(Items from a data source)
+ + +
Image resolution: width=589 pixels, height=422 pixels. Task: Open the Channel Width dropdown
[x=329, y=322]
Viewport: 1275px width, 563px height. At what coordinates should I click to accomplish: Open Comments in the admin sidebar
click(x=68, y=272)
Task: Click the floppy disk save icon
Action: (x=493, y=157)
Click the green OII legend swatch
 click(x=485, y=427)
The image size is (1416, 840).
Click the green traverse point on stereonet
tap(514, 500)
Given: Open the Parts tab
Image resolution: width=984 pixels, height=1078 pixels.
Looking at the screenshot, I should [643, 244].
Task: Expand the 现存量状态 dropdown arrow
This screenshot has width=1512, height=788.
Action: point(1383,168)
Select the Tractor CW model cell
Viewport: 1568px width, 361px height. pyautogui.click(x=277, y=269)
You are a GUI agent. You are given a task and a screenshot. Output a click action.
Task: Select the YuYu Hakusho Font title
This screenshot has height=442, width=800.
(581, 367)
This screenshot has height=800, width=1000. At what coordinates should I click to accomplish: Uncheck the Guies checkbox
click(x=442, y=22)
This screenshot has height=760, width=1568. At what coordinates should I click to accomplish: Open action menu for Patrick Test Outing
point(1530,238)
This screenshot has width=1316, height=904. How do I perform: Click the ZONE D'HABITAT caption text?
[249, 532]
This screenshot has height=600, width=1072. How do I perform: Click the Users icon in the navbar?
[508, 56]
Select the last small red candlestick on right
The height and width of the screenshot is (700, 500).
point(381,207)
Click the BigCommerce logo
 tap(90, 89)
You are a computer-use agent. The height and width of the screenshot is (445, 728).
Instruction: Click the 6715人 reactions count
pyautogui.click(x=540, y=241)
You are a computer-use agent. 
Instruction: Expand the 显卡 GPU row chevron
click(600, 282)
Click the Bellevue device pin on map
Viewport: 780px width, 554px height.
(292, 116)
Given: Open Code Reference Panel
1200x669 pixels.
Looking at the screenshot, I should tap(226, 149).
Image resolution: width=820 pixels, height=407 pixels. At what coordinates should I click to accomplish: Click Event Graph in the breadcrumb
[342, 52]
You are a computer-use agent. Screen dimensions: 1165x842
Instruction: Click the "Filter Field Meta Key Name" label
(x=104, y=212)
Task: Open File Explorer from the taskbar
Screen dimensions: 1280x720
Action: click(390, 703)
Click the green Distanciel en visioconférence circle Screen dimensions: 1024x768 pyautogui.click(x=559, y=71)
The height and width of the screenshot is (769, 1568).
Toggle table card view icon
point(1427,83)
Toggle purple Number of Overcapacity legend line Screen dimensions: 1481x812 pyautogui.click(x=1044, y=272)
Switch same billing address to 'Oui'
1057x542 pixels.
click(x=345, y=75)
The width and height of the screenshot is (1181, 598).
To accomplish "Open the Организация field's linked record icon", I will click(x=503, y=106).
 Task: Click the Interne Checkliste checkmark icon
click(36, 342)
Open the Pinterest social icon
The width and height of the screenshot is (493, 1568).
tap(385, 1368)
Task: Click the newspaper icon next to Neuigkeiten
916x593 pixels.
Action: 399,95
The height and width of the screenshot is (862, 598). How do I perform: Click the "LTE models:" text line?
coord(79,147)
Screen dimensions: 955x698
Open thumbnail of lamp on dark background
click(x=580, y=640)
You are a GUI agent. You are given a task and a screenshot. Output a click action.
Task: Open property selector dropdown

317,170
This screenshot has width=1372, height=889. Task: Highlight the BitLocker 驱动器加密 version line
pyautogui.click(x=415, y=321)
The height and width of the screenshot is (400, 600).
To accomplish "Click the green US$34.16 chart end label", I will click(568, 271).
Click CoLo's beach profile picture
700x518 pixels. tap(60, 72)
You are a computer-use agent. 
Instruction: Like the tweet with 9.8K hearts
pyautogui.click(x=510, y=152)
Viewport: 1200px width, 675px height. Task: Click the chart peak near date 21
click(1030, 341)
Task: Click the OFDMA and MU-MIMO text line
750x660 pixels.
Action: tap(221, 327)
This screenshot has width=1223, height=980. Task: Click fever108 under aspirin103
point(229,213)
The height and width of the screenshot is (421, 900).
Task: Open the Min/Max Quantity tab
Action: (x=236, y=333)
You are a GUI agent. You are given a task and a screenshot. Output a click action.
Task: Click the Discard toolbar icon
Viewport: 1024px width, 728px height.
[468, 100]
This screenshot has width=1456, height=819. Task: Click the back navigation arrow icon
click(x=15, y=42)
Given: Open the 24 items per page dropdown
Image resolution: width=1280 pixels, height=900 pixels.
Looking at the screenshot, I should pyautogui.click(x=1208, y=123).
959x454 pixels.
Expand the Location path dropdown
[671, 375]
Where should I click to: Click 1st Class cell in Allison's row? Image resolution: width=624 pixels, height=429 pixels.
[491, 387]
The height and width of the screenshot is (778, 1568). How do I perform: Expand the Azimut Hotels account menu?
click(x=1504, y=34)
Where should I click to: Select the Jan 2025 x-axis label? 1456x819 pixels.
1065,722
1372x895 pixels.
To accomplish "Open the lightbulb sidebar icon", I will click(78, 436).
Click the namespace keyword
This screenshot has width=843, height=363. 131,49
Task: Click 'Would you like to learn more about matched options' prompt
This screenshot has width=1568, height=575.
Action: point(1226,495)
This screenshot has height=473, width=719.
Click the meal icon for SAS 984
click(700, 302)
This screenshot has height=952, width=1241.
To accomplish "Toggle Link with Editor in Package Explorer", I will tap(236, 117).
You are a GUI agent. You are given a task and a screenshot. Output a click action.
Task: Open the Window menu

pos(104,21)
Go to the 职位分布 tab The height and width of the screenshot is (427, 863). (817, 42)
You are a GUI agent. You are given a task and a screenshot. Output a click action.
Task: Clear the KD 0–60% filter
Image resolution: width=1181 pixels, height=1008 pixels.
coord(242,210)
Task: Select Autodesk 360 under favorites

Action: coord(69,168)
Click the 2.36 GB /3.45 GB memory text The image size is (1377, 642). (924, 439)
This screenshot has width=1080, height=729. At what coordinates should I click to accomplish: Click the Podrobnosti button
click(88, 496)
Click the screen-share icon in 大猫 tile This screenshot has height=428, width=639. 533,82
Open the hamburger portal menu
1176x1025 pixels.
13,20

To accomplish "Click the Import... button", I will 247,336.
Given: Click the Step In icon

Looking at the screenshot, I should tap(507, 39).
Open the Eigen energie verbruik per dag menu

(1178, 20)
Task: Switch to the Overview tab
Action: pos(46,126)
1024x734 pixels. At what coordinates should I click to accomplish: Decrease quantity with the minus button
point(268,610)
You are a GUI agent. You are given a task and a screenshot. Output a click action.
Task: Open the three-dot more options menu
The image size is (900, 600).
+ + +
Exercise requirements:
Within the entries above, count each line holding the string "size". Give only the result.

Result below:
3